Salah satu cara yang baik untuk tetap mengetahui risiko diabetes Anda, apakah Anda pernah menderita COVID-19 atau tidak, adalah dengan mengunjungi dokter perawatan primer Anda untuk pemeriksaan rutin, kata Dr. Russo. “Mereka akan memeriksa gula darah Anda, bersama dengan banyak hal lainnya,” katanya.

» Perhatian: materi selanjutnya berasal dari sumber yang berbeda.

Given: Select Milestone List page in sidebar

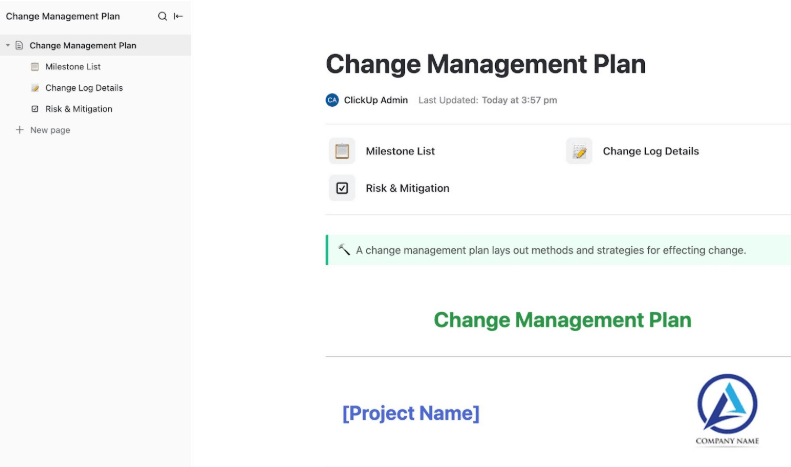Looking at the screenshot, I should pyautogui.click(x=73, y=67).
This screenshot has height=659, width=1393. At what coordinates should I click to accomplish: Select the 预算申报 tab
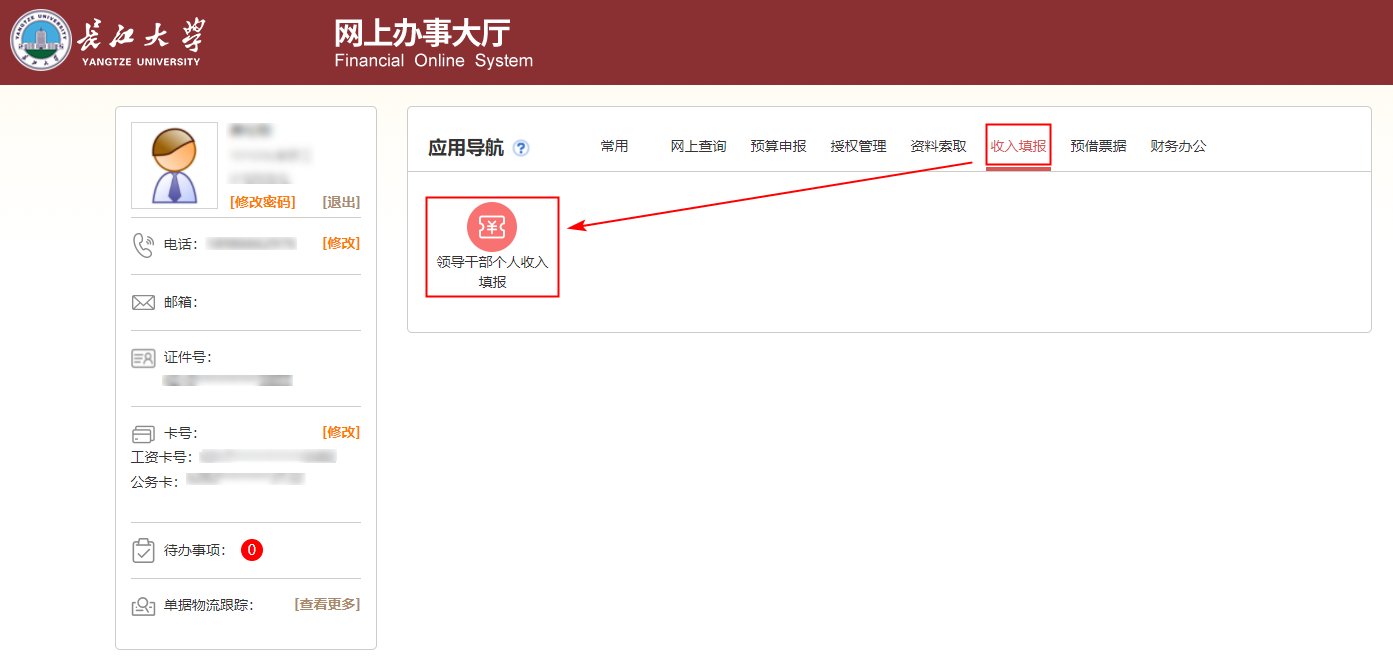coord(778,146)
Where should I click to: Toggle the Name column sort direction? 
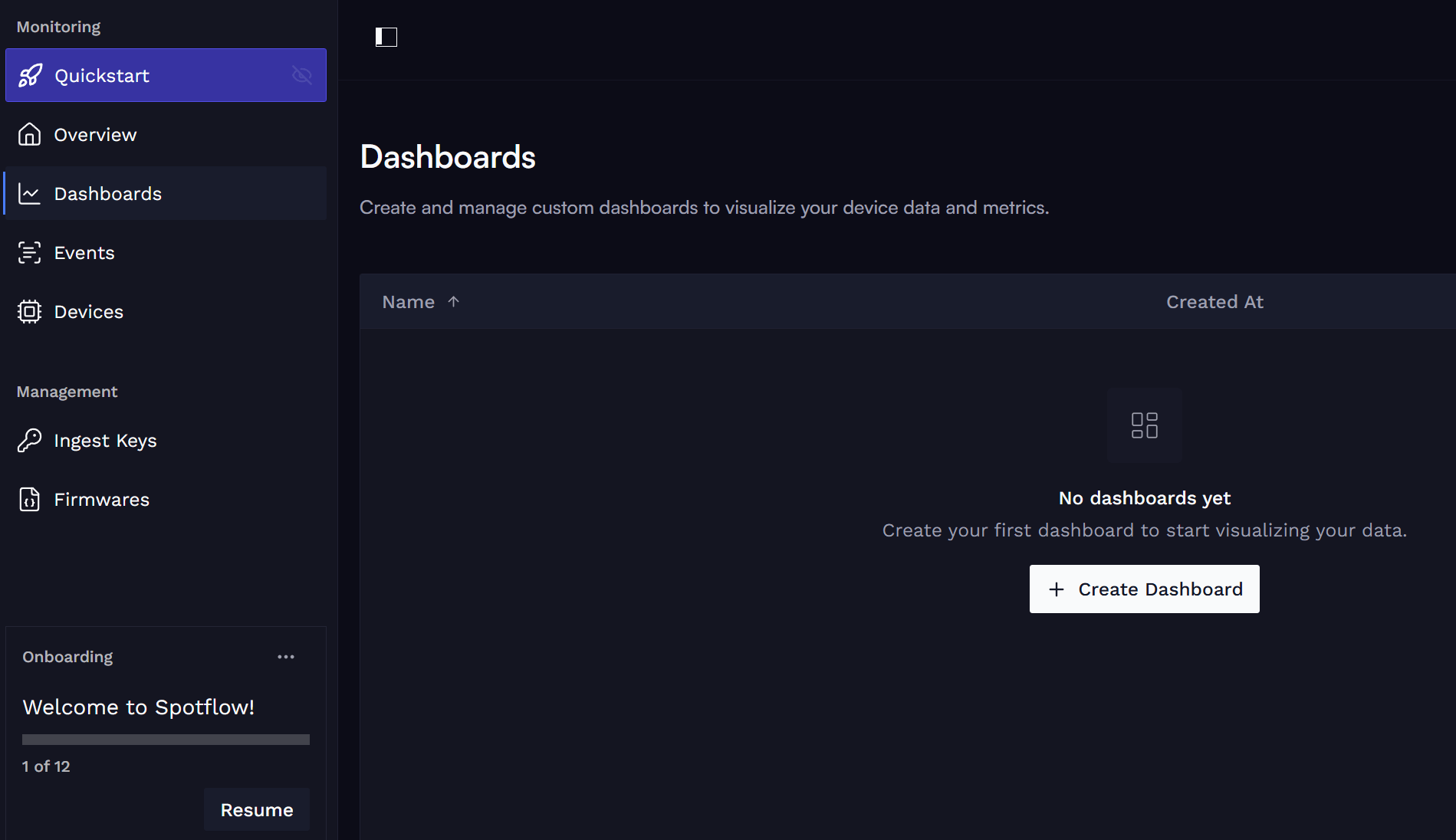click(x=420, y=301)
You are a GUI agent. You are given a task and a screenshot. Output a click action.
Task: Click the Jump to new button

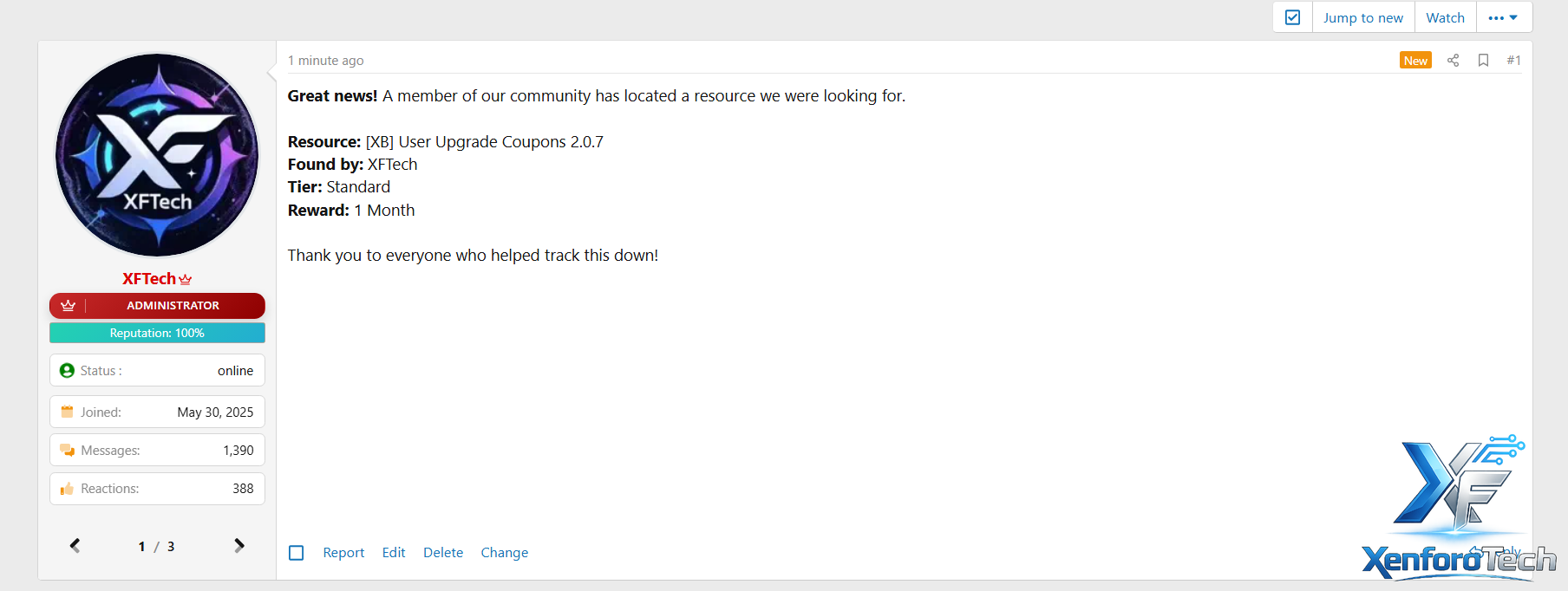(1362, 17)
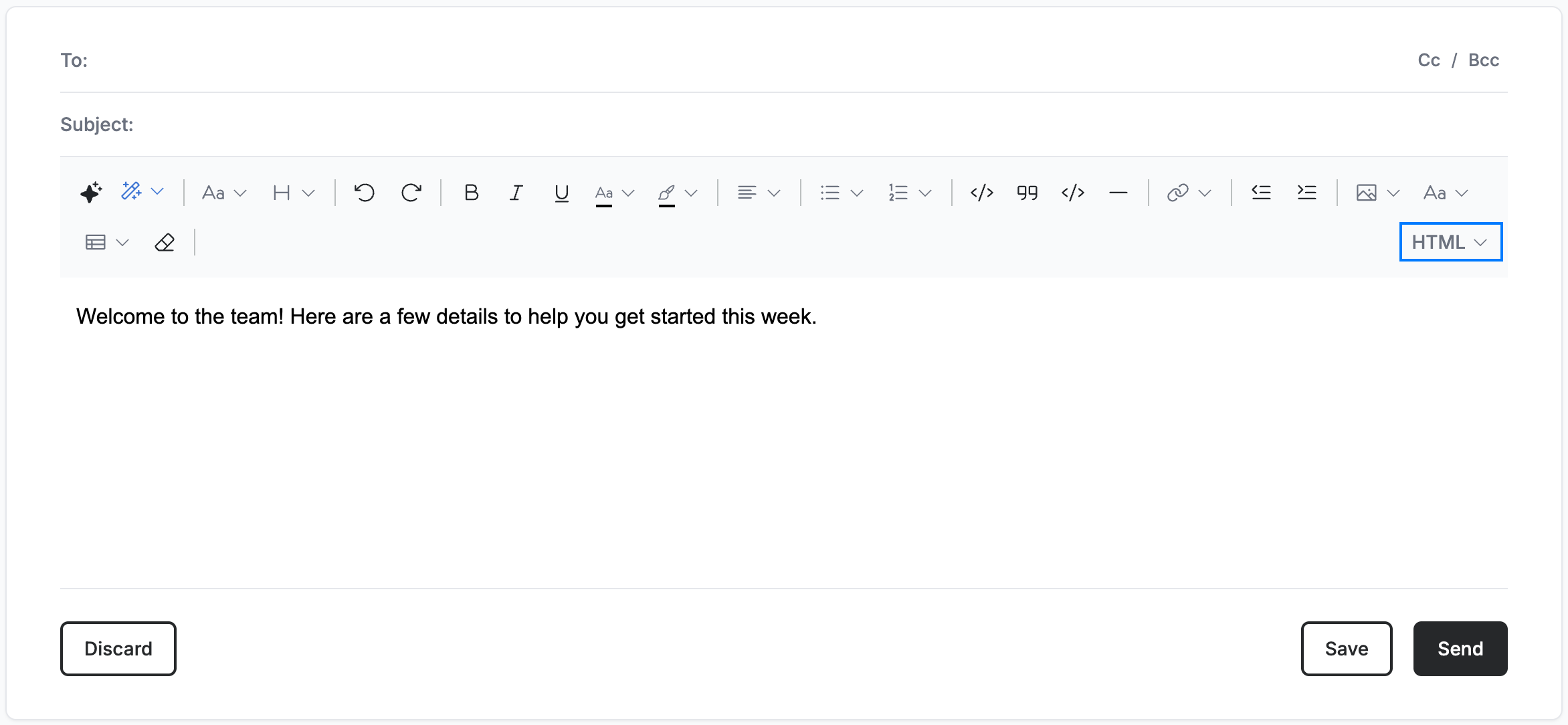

Secara keseluruhan, Dr. Kwan mengatakan bahwa penting untuk memikirkan hubungan ini dalam konteks pandemi yang lebih luas. “Awalnya, kami mengira ini hanya virus pernapasan,” katanya. “Kami sekarang telah mengamati masalah dengan pembekuan darah, disfungsi sistem kekebalan, dan kami sekarang melihat masalah dengan sistem saraf dan sistem kardiovaskular. Kami masih belum sepenuhnya memahami totalitas dari efek ini.”

Artikel ini akurat pada waktu pers. Namun, karena pandemi COVID-19 berkembang pesat dan pemahaman komunitas ilmiah tentang novel coronavirus berkembang, beberapa informasi mungkin telah berubah sejak terakhir kali diperbarui. Meskipun kami bertujuan untuk selalu memperbarui semua cerita kami, silakan kunjungi sumber daya online yang disediakan oleh CDC, SIAPA, dan Anda dinas kesehatan masyarakat setempat untuk tetap mendapat informasi tentang berita terbaru. Selalu berbicara dengan dokter Anda untuk nasihat medis profesional.

Foto kepala Korin Miller
Korin Miller

Korin Miller adalah penulis lepas yang berspesialisasi dalam kesehatan umum, kesehatan seksual, dan hubungan, dan tren gaya hidup, dengan pekerjaan muncul di Men's Health, Women's Health, Self, Glamor, dan banyak lagi. Dia memiliki gelar master dari Universitas Amerika, tinggal di tepi pantai, dan berharap untuk memiliki babi cangkir teh dan truk taco suatu hari nanti.